Selected excerpt –
* Start *

Syntax | Logistic Regression | Vantage Analytics Library - Syntax

CALL td_analyze (
  'logistic',
  'required_parameter_list [ optional_parameter; [...] ]'
);

required_parameter_list

database = input_database_name;
tablename = input_table_name;
columns = { all | column_name [,...] };
dependent = column_name;

optional_parameter

{ backward = { true | false } |
  backwardonly = { true | false } |
  columnstoexclude = column_name [,...] |
  conditionindexthreshold = threshold |
  constant = { true | false } |
  convergence = convergence_value |
  enter = entry_value |
  forward = { true | false } |
  forwardonly = { true | false } |
  groupby = column_name [,...] |
  lifttable = { true | false } |
  matrixdatabase = matrix_database_name |
  matrixtablename = matrix_table_name |
  maxiterations = max_iterations |
  memorysize = memory_size |
  neardependencyreport = { true | false } |
  outputdatabase = output_database_name |
  outputtablename = output_table_name |
  overwrite = { true | false } |
  remove = removal_value |
  response = response_value |
  sample = { true | false } |
  statstable = { true | false } |
  stepwise = { true | false } |
  successtable = { true | false } |
  thresholdbegin = threshold_begin |
  thresholdend = threshold_end |
  thresholdincrement = threshold_increment |
  thresholdtable = { true | false } |
  varianceproportionthreshold = threshold
}

Syntax Elements

database

The database containing the input table.

* End *

Records shown –
* Start *

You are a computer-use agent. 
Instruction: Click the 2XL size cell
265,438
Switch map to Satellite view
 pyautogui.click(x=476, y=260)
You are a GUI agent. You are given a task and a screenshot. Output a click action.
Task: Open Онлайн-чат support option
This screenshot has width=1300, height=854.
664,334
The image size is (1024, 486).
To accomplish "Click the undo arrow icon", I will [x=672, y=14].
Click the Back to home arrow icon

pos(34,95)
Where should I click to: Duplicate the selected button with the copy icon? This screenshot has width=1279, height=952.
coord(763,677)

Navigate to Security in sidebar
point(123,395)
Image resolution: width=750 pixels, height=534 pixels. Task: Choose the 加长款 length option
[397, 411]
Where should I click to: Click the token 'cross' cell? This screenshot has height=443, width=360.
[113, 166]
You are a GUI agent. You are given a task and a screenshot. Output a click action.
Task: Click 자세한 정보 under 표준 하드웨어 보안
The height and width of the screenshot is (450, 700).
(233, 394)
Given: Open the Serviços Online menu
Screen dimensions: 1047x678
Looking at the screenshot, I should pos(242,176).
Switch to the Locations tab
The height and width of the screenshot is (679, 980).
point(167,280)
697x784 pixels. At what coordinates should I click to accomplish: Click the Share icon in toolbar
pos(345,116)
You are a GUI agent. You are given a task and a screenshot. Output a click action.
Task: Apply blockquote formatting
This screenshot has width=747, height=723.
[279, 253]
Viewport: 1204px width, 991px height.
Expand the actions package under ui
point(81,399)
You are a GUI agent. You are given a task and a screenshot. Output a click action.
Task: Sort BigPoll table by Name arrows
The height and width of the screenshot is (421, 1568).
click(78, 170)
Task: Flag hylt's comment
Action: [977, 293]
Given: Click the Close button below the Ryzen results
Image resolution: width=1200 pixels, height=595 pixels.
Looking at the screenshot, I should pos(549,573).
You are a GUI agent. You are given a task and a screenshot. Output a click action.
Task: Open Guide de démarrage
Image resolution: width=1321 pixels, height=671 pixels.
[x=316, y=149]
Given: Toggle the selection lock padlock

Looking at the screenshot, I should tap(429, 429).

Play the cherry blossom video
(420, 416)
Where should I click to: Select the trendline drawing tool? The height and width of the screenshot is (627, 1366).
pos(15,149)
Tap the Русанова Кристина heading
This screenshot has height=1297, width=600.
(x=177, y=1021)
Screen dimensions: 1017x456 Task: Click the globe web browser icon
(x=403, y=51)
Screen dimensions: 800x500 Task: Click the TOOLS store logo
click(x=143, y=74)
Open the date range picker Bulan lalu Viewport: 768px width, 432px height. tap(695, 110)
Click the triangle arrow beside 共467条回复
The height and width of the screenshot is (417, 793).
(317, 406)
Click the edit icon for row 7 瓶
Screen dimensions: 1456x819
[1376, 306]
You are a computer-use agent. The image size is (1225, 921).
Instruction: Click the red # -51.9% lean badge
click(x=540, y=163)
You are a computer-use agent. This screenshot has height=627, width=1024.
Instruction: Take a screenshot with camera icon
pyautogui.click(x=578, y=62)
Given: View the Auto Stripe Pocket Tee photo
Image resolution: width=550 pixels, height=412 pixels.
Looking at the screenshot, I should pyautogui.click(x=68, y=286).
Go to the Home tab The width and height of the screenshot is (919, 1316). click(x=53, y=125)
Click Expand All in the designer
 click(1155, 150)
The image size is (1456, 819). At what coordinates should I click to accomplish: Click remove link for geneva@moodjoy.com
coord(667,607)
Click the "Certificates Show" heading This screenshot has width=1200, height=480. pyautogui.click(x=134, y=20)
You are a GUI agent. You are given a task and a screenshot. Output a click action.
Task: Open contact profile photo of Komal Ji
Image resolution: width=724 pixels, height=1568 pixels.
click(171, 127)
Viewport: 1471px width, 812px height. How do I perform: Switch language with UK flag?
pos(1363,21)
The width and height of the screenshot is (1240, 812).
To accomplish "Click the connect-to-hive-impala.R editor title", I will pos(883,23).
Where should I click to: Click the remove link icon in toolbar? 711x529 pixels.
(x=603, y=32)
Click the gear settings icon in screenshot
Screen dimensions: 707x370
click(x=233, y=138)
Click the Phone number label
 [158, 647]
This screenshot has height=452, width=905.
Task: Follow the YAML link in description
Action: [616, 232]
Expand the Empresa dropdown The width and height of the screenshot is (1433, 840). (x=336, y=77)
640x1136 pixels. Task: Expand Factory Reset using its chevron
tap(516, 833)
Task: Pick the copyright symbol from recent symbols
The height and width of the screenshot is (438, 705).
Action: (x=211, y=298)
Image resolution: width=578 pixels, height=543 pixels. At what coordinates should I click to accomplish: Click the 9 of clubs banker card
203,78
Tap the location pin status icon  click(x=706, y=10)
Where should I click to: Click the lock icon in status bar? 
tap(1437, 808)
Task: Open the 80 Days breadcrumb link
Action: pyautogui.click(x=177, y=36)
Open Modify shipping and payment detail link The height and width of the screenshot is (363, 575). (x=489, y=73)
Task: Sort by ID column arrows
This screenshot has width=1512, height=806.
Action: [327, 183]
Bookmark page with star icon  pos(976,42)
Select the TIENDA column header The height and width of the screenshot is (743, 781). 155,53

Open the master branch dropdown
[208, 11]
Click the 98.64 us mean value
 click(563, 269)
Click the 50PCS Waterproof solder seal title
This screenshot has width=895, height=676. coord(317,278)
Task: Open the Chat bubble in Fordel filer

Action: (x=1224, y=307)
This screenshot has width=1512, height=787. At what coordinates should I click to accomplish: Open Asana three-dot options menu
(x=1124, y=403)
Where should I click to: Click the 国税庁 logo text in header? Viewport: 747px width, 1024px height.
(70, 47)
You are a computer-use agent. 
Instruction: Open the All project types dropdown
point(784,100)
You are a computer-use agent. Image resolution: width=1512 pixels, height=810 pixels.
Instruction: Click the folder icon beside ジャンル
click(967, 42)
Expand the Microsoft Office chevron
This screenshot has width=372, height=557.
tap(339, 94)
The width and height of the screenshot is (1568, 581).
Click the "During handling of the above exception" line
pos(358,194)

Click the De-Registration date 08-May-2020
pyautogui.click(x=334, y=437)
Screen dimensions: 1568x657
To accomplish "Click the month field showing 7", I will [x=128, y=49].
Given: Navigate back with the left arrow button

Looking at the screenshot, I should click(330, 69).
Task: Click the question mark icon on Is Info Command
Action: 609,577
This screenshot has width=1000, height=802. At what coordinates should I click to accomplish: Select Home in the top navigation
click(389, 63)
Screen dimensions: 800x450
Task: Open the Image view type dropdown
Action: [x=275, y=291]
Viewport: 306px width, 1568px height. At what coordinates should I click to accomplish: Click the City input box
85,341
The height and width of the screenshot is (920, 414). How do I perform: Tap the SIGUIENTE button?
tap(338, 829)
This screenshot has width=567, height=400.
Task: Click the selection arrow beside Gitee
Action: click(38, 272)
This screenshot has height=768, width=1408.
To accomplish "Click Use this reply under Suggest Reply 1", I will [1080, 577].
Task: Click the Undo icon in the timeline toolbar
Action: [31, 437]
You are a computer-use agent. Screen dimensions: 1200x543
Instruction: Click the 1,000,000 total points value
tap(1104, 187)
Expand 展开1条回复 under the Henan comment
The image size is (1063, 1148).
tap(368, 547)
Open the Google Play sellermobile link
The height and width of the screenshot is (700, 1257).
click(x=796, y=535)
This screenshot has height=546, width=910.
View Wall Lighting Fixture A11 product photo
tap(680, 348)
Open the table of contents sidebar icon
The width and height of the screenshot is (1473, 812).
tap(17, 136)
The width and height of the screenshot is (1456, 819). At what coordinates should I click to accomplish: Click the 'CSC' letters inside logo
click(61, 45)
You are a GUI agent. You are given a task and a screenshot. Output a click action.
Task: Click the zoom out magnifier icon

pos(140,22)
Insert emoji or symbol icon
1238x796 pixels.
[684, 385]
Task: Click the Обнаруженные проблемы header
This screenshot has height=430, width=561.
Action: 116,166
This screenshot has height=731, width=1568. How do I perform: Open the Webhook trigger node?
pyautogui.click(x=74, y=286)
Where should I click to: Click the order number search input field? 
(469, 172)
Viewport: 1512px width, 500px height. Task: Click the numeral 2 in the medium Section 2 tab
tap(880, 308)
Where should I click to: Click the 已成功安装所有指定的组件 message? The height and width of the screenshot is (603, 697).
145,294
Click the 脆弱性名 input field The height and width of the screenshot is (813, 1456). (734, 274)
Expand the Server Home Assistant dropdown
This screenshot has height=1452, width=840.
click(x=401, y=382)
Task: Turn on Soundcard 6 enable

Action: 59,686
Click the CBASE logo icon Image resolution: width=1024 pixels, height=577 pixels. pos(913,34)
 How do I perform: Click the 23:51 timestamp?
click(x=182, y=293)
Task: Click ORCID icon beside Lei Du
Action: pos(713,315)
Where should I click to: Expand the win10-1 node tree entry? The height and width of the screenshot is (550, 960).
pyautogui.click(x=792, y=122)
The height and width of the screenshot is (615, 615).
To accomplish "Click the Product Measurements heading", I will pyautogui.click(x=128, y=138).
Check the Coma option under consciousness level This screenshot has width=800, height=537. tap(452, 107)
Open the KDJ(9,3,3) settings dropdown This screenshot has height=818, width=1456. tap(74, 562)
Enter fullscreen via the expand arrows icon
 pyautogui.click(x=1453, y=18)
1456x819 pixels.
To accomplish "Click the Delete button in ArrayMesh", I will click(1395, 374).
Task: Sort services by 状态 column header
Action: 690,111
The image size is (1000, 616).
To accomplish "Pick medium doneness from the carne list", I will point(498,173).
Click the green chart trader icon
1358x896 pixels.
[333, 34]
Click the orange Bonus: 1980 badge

* End *

Exercise requirements –
a) Do these statements agree with the logistic regression syntax page? Answer yes or no for each, and quote the words from the page that decide it.
(i) The dependent parameter is part of the required parameter list.
(ii) The groupby parameter takes a value of true or false.
(iii) The database element is the database that contains the output table.
b) Please continue the logistic regression syntax page from its last sentence.
The data above is separate material with no connection to the logistic regression syntax page.

Answers by task –
a)
(i) Yes: "dependent = column_name;" appears under "required_parameter_list".
(ii) No: "groupby = column_name [,...]".
(iii) No: "The database containing the input table."

b)
tablename

The input table to build a logistic regression model from.

columns

The columns to analyze.

keyword	Description
all	All columns.
allnumeric	All numeric columns.

dependent

The input table column that represents the dependent variable.

backward

[Optional] Whether to start with all independent variables in the model and do the following until no more independent variables can be removed from the model:

Take one backward step, removing the independent variable that worst explains the variance of the dependent variable (the variable that meets the criterion specified by remove).
Take one forward step, adding the independent variable that best explains the variance of the dependent variable (the variable that meets the criterion specified by enter).

Default: false

backwardonly

[Optional] Like backward without the forward step.

Default: false

columnstoexclude

[Optional] The columns to exclude when columns specifies a keyword.

Any groupby columns are automatically excluded.

conditionindexthreshold

[Optional] One of two thresholds for neardependencyreport.

Default: 30

constant

[Optional] Whether the linear model includes a constant term.

Linear equation with a constant term:

Linear equation without a constant term:

Default: true

convergence

[Optional] The convergence criterion. The algorithm stops iterating when the change in the log likelihood function falls below this value.

Default: .001

enter

[Optional] The criterion to enter a variable into the model. The W-statistic chi-squared P-value of the variable must be less than entry_value for the variable to be added.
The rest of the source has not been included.